» **Extrait à lire**
Bref, la situation aurait pu être bien pire, et même si tout n'est pas parfait, nous nous en sortons plutôt bien.

[Français]

La sénatrice Hervieux-Payette : Monsieur Poloz, bienvenue et surtout félicitations pour votre nouveau poste. On compte sur vous pour nous mener à bon port, au moins durant votre mandat.

Dans vos scénarios pour les deux prochaines années ± surtout pour la deuxième —, en disant que le PIB augmentera à 2,6 p. 100, avez-vous tenu compte de l'accord de libre-échange avec l'Europe? Même si sa mise en œuvre peut prendre un certain temps, est-ce qu'il aura un impact sur l'économie canadienne? Est-ce que le fait que le Canada ait ratifié cet accord avec l'Europe fait en sorte qu'il y aura une valeur ajoutée au revenu national?

M. Poloz : Vous demandez si une croissance projetée de 2,6 p. 100 attirera des personnes sur le marché du travail. Je suis certain que cela va augmenter de façon importante la demande pour la main-d'œuvre.

Ce qu'on ne connaît pas vraiment encore, c'est l'impact sur le taux de chômage à cause des autres tendances et, comme je l'ai mentionné; la tendance de participation au marché du travail. C'est pourquoi le taux de chômage n'est pas un indicateur idéal pour juger du succès ou non de cette politique. Mais on voit un processus dans lequel il y a une augmentation du nombre d'emplois très graduelle et positive.

L'an passé, on a vu que les salaires pour ces nouveaux emplois étaient plus élevés que la moyenne. Cela indique donc que les emplois qui sont créés sont de meilleurs emplois. Cela augmente le revenu pour l'économie et cela change la dynamique de la dette en même temps.

La sénatrice Hervieux-Payette : Pensez-vous que la valeur de l'euro par rapport à celle du dollar canadien avantage le Canada sur le plan des exportations?

M. Poloz : Ce n'est pas un facteur très important pour nos entreprises d'ici. La plupart des entreprises dont je parle considèrent ce facteur comme quelque chose de temporaire. Elles ont tendance à prendre plus de temps pour décider de la nécessité de garder ce client, de le traiter comme d'habitude et d'absorber les fluctuations du taux de change dans leur marge de profit, par exemple.

Ce n'est pas vraiment clair que cela diminue les exportations, mais cela peut influer sur les résultats des entreprises. Tout dépend de la situation.

» **Entrées fournies**
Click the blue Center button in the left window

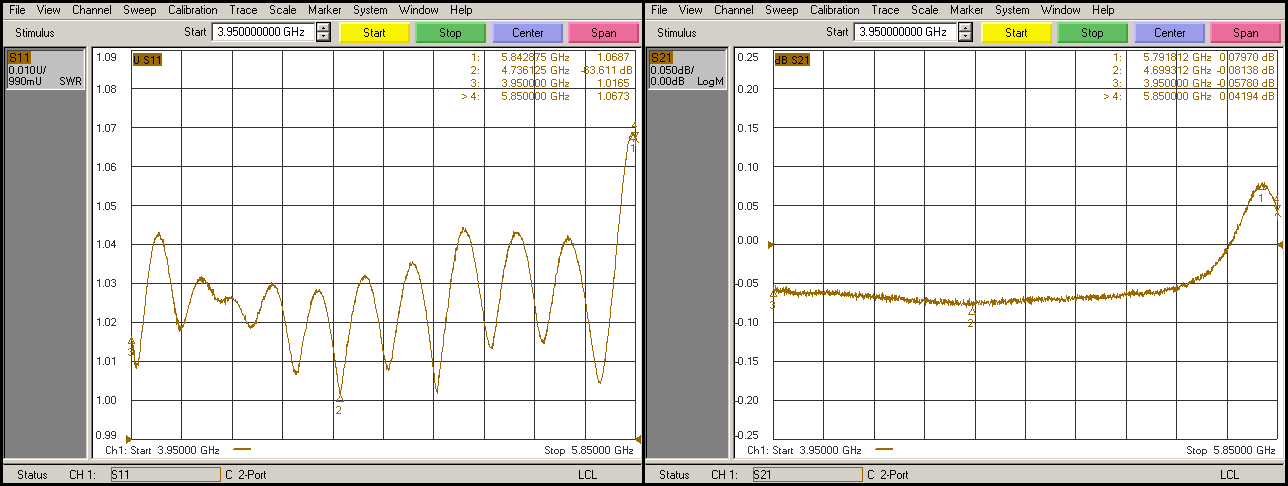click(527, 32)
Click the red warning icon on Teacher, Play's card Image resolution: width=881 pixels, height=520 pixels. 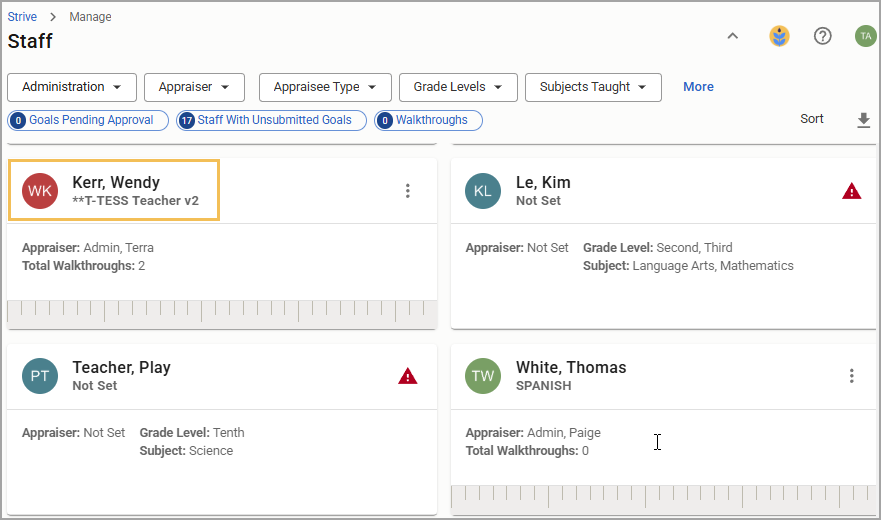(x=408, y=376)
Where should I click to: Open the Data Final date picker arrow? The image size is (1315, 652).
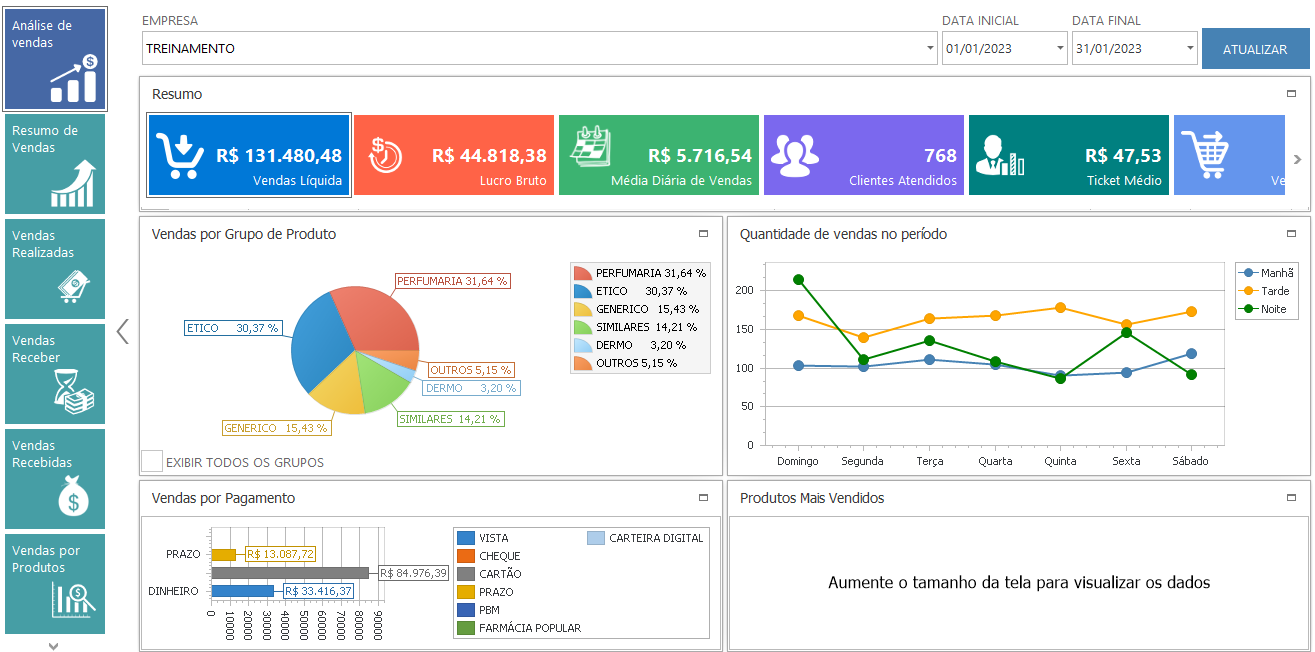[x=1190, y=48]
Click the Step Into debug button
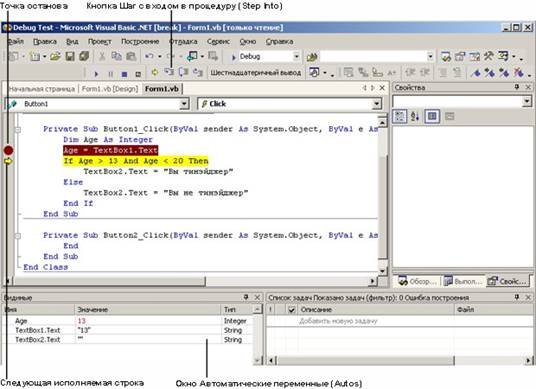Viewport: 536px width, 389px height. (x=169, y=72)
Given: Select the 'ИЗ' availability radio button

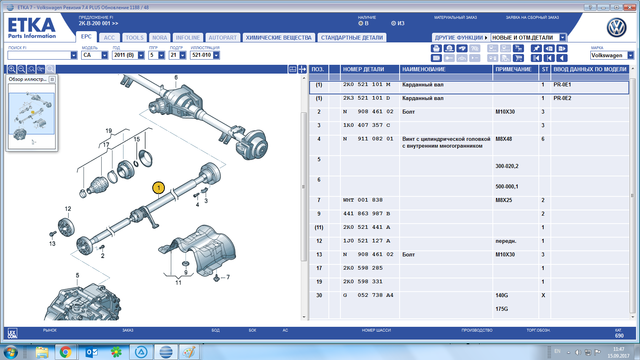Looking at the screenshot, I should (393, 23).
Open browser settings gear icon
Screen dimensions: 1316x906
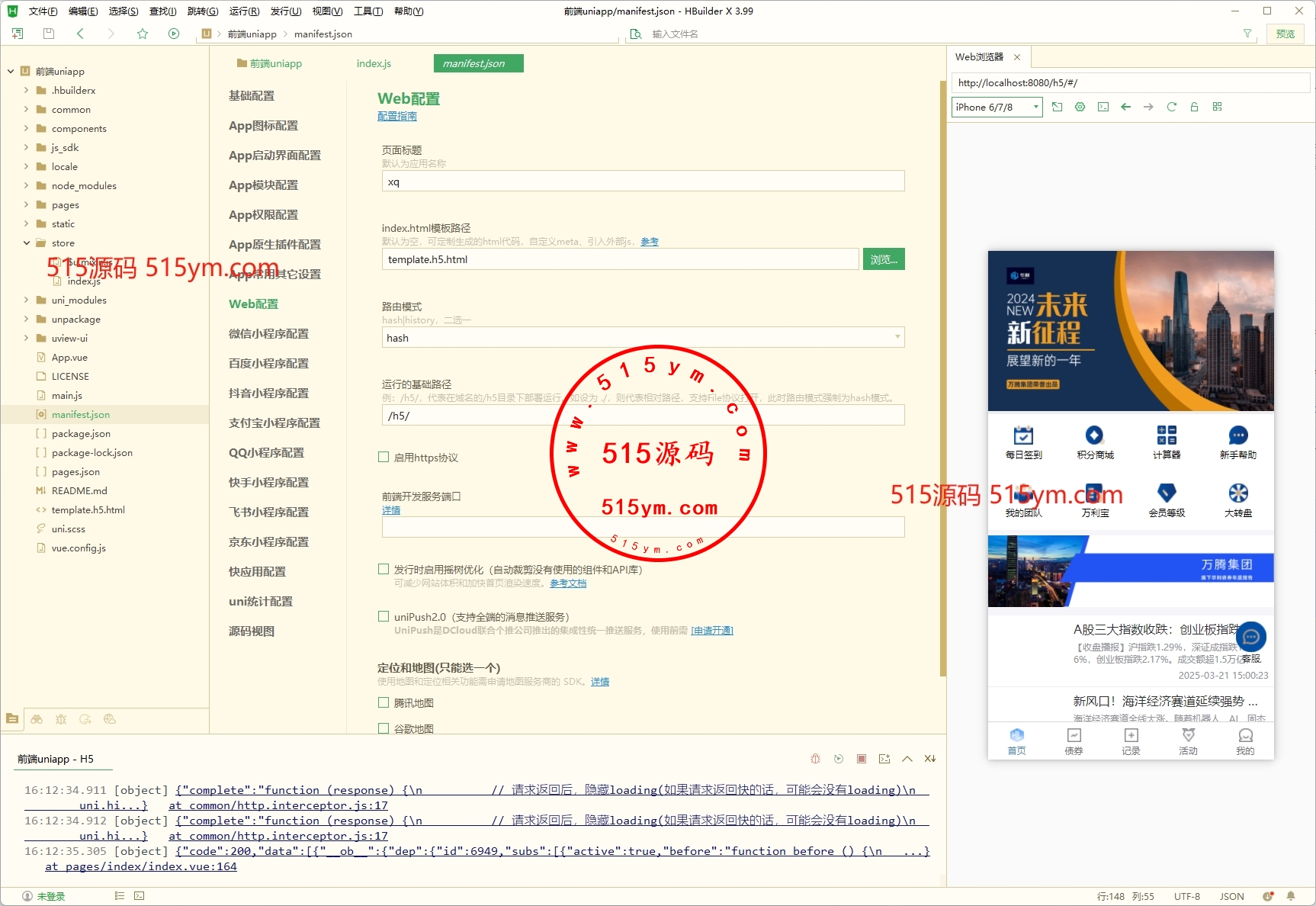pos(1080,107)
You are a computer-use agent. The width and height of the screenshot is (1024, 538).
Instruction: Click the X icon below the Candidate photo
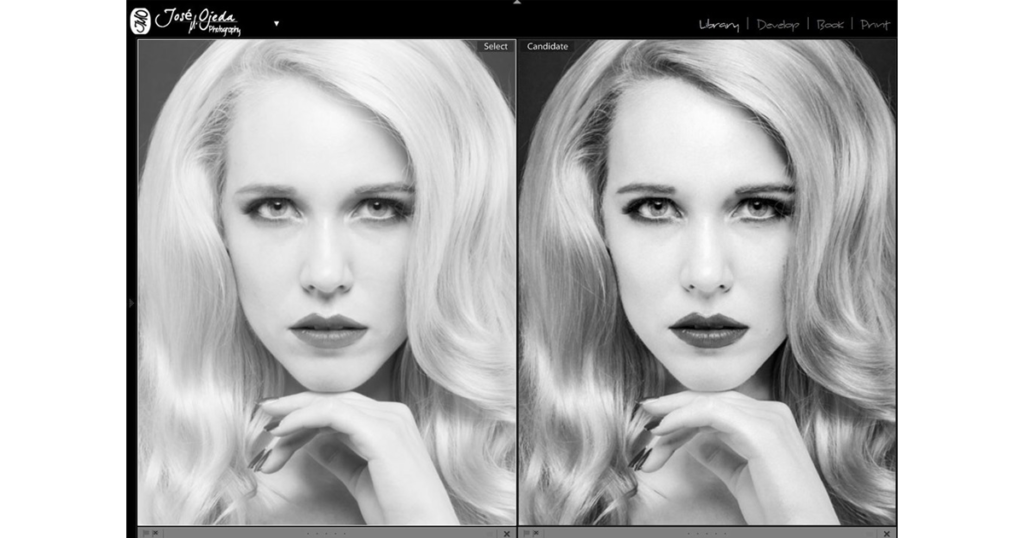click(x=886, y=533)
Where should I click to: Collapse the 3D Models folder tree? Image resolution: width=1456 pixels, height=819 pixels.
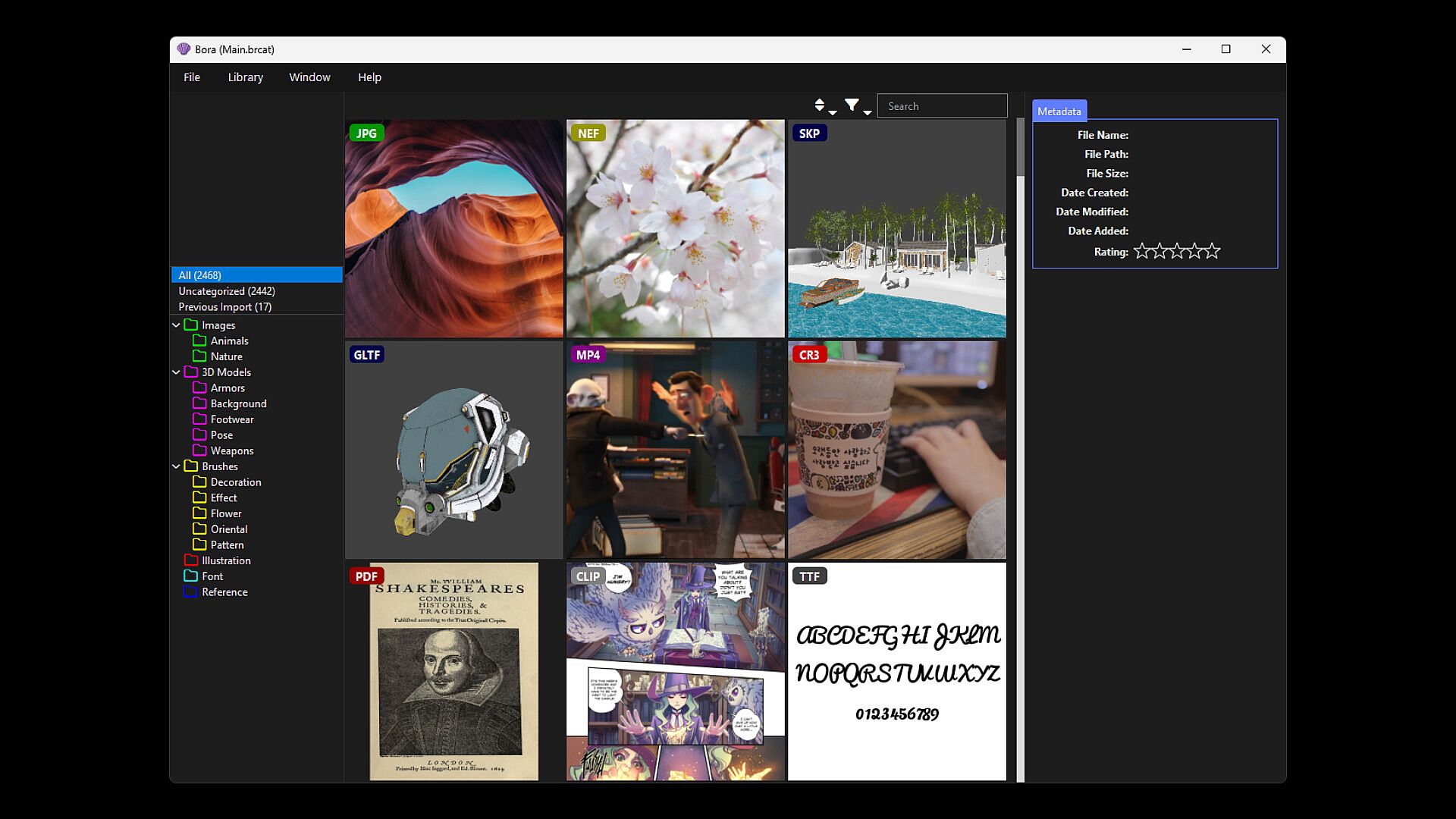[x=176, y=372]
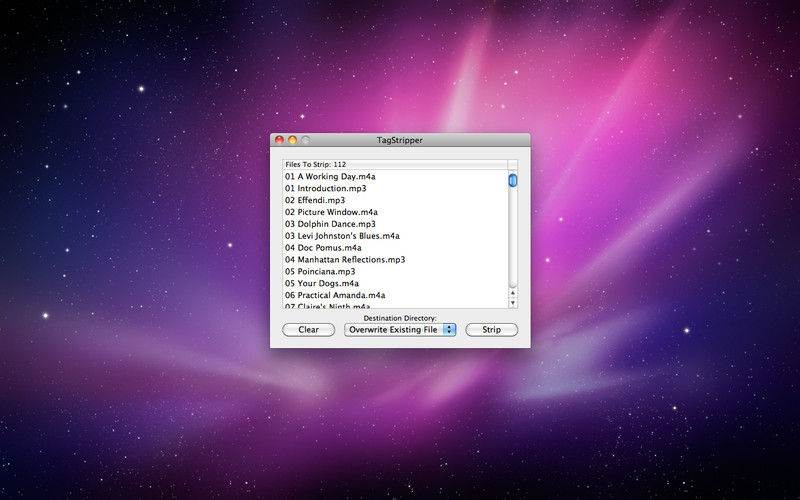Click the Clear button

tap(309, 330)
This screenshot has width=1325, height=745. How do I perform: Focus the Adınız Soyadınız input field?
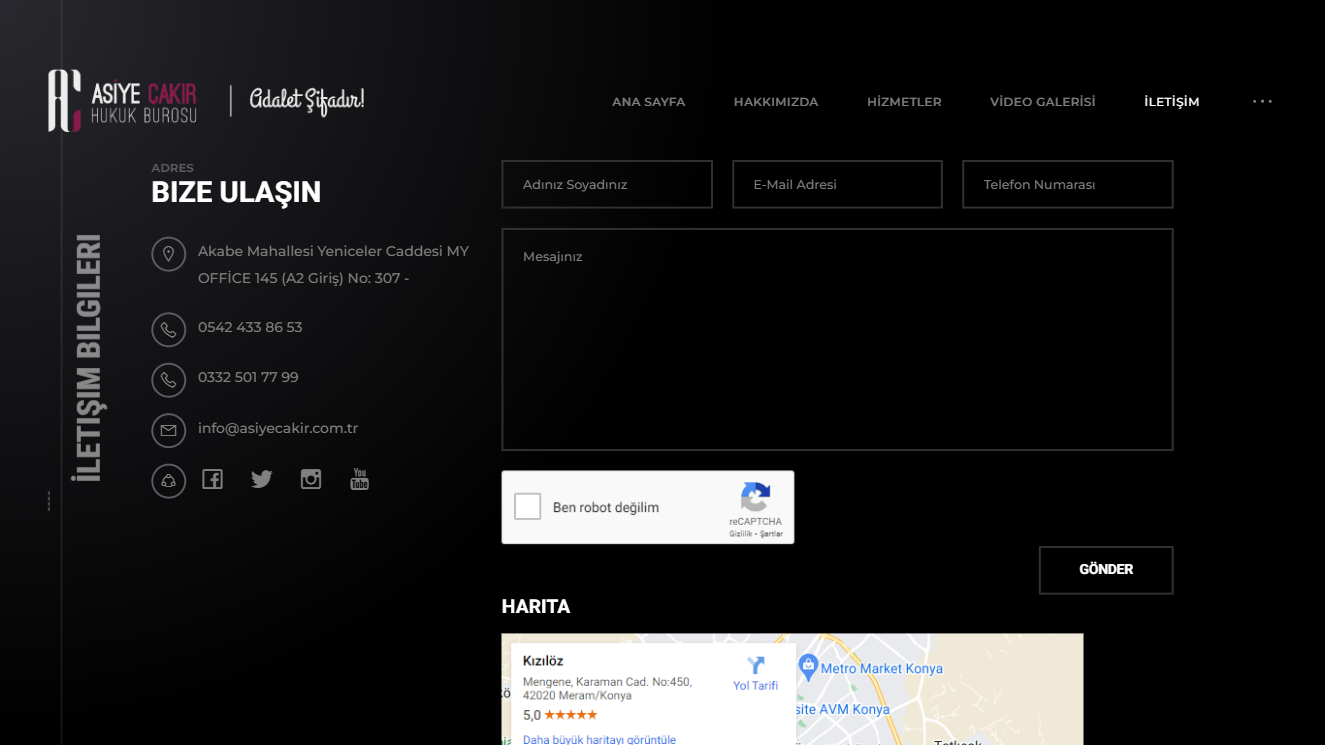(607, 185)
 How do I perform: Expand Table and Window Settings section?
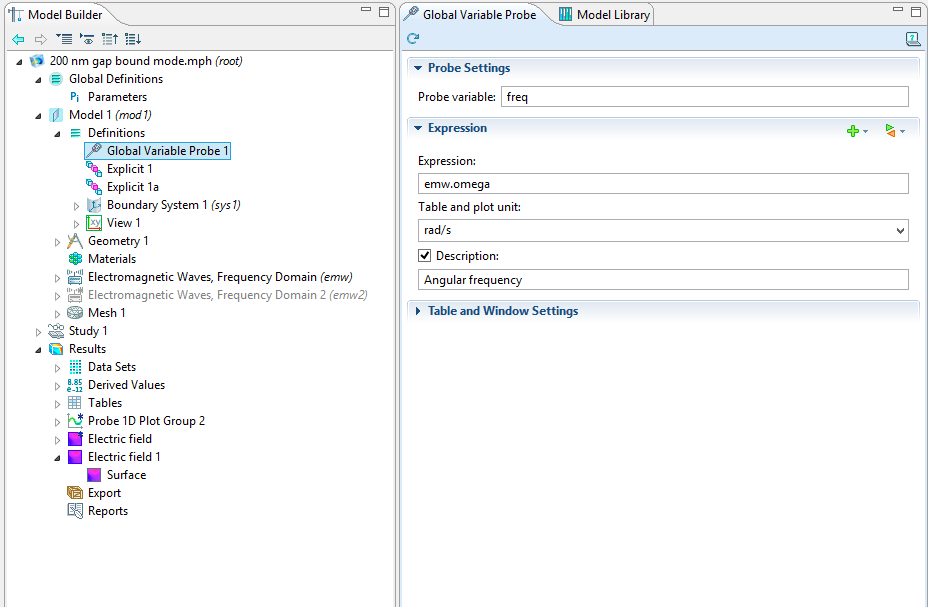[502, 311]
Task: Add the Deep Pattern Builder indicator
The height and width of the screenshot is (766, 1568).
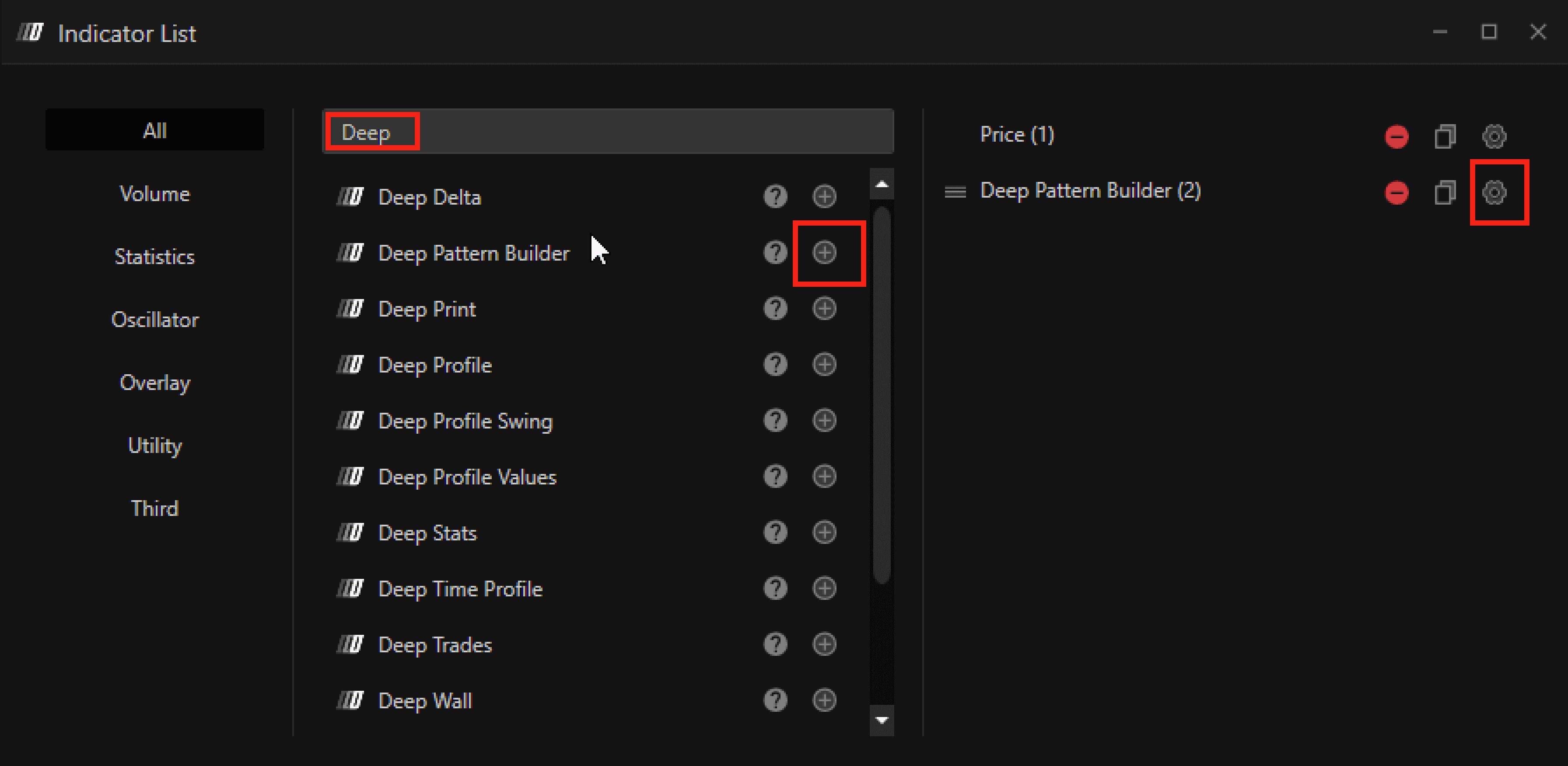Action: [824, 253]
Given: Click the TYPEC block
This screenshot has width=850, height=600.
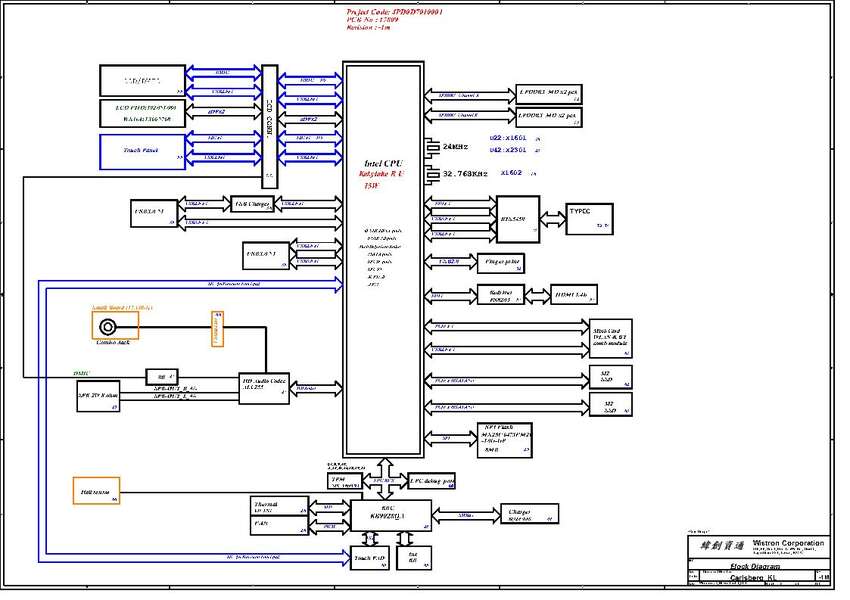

» **Consignes de l'exercice**
1. Traduisez en anglais cette phrase de l'échange avec M. Poloz : « L'an passé, on a vu que les salaires pour ces nouveaux emplois étaient plus élevés que la moyenne. »
2. Reprenez l'échange avec M. Poloz et poursuivez-le à partir de la dernière phrase présentée.
Les entrées ne sont pas nécessaires pour ce travail.

» **Réponses dans l'ordre**
1. Last year, we saw that wages for these new jobs were higher than average.

2.
La sénatrice Hervieux-Payette : Je ne parlais pas des importations mais bien des exportations. À l'heure actuelle, l'euro est très dispendieux. J'en ai acheté récemment et il coûte au-delà de 1,40 $. Je me dis que pour un même produit du Canada versus un produit européen, à moins d'un changement de la valeur de l'euro, c'est supposé être avantageux pour le Canada qui est censé avoir un meilleur accès au marché européen. N'est-ce pas?

M. Poloz : Il y a d'abord l'accès au marché, par exemple, avec CIDA. C'est une chose fondamentale pour les entreprises. Mais en même temps, il y a la question de gagner les clients et quand on a un contrat avec le client, l'entreprise doit savoir ce qu'elle fera en réaction à cette fluctuation du taux de change.

Cela peut se traduire par une augmentation de prix qui réduira peut-être les chances de succès, mais en même temps il faut absorber la fluctuation dans une marge de profit moindre si l'entreprise pense que c'est une fluctuation temporaire. C'est une question qui change d'une entreprise à l'autre. Il n'y a pas de généralisation.

La sénatrice Hervieux-Payette : Ma dernière question concerne l'endettement qui nous préoccupe tous. Lorsque les enfants entrent à l'université, on leur offre une carte de crédit même s'ils n'ont pas d'emploi. Je pense également aux gens qui reçoivent des prestations d'aide sociale et qui ont aussi accès à des cartes de crédit. Ces gens ne payent pas le capital, ils ne payent que les intérêts. Ce sont donc probablement les meilleurs clients de nos banques.

Il y a aussi les prêts personnels pour acheter une maison. Il faut être capable de faire le paiement de base puis par après se qualifier pour avoir accès au prêt de la Société canadienne d'hypothèques et de logement. Est-ce que vous discutez avec le ministre des Finances de la façon d'arrêter d'exploiter les petites gens?

Les personnes riches n'utilisent pas ce genre de chose. Ceux qui les utilisent, ce sont les gens avec des revenus modestes, qui n'ont pas beaucoup d'argent. Mais, la journée où la Banque du Canada augmentera les taux d'intérêt, ces gens auront de sérieux problèmes avec leur prêt personnel qui s'échelonne généralement sur cinq ans, en plus du prêt hypothécaire de 25 ans.

Est-ce que vous envisagez des mesures autres que votre taux d'intérêt? Étant donné qu'on ne se dirige pas vers un taux de 10 p. 100 demain matin, y a-t-il d'autres suggestions qui sont faites au ministre des Finances pour que cesse l'hémorragie et qu'on puisse sécuriser ces gens pour au moins les cinq prochaines années?

M. Poloz : Je commencerai par répondre à votre question et peut-être que M. Macklem aura quelque chose à ajouter. Il est vrai que le coût du service des dettes est minime en ce moment. Il y a toujours un risque que ces gens auront trop de dettes s'ils ne sont pas préparés à cette augmentation des taux d'intérêt qui semble inévitable.

Les banques et les autres prêteurs proposent d'examiner les revenus des jeunes pour voir si, avec une augmentation du taux d'intérêt de deux ou trois points de pourcentage, ils se qualifieront encore.

On trouve qu'en général les gens sont très conscients en ce moment et que le score de crédit est plus élevé qu'avant la crise.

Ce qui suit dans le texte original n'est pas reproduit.